Texte fourni |
Le corps électoral segmenté en lobby et en communautés ethniques et religieuses, c’est le multiculturalisme anglo-saxon qu’on invite à venir en France.

Ce vote communautariste, rêve du CCIF dissous, on le doit à Mélenchon qui a repris l’accusation d’islamophobie et créé une panique identitaire. Voilà qu’un groupe d’individus se coalise en communauté. C’est l’objectif principal de cette panique identitaire que la FI a alimenté. Le philosophe Michael Walzeren expliquait la mécanique : "l’intolérance", même fantasmée a souvent pour effet la conservation des groupes qui en sont les victimes. » Or, Walzer explique dans les États européens et singulièrement en France, alors que ces groupes ethniques et religieux ne peuvent assurer leur propre existence qu’en tant qu’associations volontaires, "ces groupes ont plus à redouter de l’indifférence de leurs propres membres que de l’intolérance des autres." Les deux actes de la FI : la présence à la manifestation qui a vu des Allah Akbar scandés comme uniques slogans politiques, et cette drague lourde et efficace qui a permis à Mélenchon de rafler 80% des voix des électeurs musulmans. Et ceux-ci se sont déterminés en fonction des intérêts de leurs pratiques religieuses. Pas contre le nucléaire ni pour la VIe République. Il y aura un effet cliquet, ce clientélisme qui se voyait à l’échelon municipal apparaît pour la première fois à l’échelle nationale.

Données extraites |
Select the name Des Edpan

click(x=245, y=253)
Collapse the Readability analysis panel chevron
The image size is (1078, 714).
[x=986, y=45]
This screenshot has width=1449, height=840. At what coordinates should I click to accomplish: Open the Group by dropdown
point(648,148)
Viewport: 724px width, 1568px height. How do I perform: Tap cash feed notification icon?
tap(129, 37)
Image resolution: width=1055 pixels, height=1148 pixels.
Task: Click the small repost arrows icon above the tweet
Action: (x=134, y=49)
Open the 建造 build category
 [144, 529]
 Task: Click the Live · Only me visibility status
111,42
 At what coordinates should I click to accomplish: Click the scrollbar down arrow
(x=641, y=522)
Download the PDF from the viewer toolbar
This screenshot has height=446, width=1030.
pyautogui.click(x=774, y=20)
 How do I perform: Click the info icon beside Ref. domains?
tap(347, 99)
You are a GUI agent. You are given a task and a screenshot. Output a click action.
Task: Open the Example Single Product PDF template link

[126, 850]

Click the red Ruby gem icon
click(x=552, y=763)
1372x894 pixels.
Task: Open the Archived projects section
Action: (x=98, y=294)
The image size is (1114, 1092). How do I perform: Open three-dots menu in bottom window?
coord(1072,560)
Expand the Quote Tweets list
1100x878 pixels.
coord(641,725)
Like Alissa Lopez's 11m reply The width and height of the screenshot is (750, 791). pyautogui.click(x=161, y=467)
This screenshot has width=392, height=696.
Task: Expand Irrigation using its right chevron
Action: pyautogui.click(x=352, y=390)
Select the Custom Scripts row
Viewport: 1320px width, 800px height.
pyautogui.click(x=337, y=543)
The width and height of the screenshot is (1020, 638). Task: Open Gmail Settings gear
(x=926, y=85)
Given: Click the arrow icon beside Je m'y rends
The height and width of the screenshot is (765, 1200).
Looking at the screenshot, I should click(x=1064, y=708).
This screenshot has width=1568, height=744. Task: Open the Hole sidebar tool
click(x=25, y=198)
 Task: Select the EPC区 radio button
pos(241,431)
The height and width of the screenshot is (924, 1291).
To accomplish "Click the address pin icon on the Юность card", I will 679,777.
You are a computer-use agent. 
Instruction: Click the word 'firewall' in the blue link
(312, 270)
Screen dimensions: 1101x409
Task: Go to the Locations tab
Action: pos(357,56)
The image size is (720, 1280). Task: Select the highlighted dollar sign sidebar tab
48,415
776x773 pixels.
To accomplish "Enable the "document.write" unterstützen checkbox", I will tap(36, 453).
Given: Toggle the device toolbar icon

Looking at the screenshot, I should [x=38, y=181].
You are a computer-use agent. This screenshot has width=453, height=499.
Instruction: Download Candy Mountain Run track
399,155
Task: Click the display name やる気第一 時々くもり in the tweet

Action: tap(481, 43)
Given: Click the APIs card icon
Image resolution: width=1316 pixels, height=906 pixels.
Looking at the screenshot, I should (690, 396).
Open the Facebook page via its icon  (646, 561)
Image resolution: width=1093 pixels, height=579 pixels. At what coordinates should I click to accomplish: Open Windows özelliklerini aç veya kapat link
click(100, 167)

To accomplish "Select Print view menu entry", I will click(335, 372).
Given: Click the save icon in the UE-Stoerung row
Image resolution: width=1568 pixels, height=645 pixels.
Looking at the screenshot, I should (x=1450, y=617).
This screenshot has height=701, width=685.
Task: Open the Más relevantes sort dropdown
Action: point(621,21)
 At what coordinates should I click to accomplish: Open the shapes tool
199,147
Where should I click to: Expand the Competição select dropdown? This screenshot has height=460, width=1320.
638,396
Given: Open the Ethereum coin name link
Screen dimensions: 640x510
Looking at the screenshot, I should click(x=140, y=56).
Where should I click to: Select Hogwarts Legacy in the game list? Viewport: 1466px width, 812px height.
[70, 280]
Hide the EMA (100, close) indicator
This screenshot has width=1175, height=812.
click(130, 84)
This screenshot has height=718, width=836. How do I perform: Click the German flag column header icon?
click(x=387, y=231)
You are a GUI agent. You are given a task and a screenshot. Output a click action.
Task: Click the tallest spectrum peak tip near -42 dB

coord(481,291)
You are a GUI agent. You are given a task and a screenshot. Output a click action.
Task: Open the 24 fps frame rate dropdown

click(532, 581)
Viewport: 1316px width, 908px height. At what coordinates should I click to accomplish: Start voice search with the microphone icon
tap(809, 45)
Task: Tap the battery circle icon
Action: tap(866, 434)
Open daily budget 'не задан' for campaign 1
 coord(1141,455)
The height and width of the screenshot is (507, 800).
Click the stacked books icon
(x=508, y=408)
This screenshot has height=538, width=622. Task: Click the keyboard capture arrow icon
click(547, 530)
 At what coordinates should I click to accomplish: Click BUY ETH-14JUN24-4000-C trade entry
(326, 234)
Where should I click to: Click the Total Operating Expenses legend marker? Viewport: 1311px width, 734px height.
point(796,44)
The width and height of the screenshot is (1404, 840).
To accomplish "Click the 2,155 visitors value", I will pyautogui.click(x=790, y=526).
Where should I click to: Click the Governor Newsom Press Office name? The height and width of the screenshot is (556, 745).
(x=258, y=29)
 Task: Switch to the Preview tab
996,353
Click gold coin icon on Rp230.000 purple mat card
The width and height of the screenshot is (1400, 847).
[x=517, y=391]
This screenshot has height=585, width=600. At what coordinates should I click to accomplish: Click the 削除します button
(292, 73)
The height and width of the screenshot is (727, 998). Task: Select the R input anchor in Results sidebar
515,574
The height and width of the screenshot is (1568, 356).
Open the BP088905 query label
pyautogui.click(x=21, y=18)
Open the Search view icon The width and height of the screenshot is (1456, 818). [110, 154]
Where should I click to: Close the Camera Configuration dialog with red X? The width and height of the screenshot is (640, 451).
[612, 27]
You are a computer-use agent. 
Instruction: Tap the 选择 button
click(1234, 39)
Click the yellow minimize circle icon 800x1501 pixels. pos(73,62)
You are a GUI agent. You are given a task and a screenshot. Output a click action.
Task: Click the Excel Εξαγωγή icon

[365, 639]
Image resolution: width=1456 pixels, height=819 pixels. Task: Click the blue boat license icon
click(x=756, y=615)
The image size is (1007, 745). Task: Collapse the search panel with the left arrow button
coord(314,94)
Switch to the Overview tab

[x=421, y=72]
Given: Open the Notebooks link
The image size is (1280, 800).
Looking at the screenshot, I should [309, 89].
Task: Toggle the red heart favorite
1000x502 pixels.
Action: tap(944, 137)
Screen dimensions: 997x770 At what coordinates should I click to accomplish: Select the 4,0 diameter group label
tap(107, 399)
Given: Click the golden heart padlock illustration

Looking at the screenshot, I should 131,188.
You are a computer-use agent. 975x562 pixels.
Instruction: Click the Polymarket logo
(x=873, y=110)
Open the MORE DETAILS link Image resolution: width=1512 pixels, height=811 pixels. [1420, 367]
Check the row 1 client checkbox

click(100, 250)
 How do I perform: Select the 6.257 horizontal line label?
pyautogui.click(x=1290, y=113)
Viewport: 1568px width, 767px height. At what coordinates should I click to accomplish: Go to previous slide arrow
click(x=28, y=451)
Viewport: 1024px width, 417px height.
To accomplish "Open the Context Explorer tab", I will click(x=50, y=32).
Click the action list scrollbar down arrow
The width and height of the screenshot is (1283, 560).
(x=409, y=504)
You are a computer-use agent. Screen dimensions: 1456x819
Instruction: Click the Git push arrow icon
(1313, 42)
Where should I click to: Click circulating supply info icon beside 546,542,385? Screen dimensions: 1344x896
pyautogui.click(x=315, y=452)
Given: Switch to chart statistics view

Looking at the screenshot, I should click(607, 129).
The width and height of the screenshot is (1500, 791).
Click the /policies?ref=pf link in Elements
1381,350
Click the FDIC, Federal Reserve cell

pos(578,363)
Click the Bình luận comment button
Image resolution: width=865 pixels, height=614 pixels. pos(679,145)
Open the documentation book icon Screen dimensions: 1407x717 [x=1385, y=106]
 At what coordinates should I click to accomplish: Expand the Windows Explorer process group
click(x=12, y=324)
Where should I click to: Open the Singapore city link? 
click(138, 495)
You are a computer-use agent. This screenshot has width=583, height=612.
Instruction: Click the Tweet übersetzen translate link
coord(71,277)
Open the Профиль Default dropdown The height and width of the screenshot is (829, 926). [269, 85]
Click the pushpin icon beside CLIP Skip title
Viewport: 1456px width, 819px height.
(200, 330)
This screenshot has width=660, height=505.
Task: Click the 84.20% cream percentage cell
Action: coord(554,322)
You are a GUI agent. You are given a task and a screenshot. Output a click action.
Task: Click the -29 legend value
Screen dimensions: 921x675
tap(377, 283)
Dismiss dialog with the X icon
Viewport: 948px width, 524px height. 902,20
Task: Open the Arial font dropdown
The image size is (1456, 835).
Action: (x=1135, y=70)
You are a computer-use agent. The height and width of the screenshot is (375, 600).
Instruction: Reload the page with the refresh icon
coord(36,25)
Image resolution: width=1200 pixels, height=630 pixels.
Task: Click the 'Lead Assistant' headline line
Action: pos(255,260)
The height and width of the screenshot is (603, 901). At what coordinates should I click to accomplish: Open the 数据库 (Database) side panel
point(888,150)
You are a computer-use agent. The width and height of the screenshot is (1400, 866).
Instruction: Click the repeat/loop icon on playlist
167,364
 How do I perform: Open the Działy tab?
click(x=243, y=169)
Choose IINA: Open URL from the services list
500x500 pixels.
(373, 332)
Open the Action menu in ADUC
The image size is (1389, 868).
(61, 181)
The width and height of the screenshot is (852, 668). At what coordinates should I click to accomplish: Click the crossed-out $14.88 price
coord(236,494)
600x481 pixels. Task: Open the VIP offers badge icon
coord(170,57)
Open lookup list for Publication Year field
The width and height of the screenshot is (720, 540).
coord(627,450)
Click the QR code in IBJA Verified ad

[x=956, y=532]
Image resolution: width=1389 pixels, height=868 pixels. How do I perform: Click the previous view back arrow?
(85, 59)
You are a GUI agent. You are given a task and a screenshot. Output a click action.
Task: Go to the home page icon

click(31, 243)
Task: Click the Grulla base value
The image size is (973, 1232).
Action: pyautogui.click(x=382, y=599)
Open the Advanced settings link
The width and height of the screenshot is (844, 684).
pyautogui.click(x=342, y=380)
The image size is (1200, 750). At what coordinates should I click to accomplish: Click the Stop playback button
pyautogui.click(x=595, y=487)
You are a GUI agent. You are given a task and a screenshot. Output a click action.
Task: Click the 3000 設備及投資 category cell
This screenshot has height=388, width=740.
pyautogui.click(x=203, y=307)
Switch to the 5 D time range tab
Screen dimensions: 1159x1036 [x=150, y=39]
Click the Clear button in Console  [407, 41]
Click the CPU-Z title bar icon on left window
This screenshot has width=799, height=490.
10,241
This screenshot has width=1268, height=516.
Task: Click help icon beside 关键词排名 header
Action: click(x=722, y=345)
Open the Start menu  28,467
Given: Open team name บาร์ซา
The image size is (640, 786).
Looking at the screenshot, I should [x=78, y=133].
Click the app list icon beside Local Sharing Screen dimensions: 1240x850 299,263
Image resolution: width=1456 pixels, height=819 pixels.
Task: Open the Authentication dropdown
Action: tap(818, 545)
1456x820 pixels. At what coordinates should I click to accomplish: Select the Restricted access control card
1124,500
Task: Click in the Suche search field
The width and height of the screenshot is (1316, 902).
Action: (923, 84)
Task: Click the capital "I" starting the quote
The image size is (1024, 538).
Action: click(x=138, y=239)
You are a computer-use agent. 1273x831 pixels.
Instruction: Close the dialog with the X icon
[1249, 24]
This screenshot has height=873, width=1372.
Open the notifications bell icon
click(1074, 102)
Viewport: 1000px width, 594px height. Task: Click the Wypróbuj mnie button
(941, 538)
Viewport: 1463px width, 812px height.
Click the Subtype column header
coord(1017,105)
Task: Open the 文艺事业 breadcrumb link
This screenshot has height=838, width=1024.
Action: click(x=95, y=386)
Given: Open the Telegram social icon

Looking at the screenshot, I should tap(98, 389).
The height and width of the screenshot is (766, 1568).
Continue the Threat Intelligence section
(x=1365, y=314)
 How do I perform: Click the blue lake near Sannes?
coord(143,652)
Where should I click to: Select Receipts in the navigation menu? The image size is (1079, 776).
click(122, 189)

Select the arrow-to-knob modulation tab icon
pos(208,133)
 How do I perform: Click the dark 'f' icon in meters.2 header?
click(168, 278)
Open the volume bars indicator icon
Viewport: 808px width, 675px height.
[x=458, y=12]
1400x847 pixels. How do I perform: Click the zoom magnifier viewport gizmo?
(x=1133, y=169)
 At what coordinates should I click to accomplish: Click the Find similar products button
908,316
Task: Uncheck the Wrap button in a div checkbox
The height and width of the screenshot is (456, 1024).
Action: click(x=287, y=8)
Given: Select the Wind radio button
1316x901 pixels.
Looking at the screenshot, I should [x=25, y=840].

Travail demandé |
(A) Selon le texte fourni, quelle part des voix des électeurs musulmans Mélenchon a-t-il obtenue ?
(B) Comment rendre en anglais cette phrase du texte fourni : « Et ceux-ci se sont déterminés en fonction des intérêts de leurs pratiques religieuses. » ?

Corrigé |
(A) 80 % des voix.

(B) And they made their choice according to the interests of their religious practices.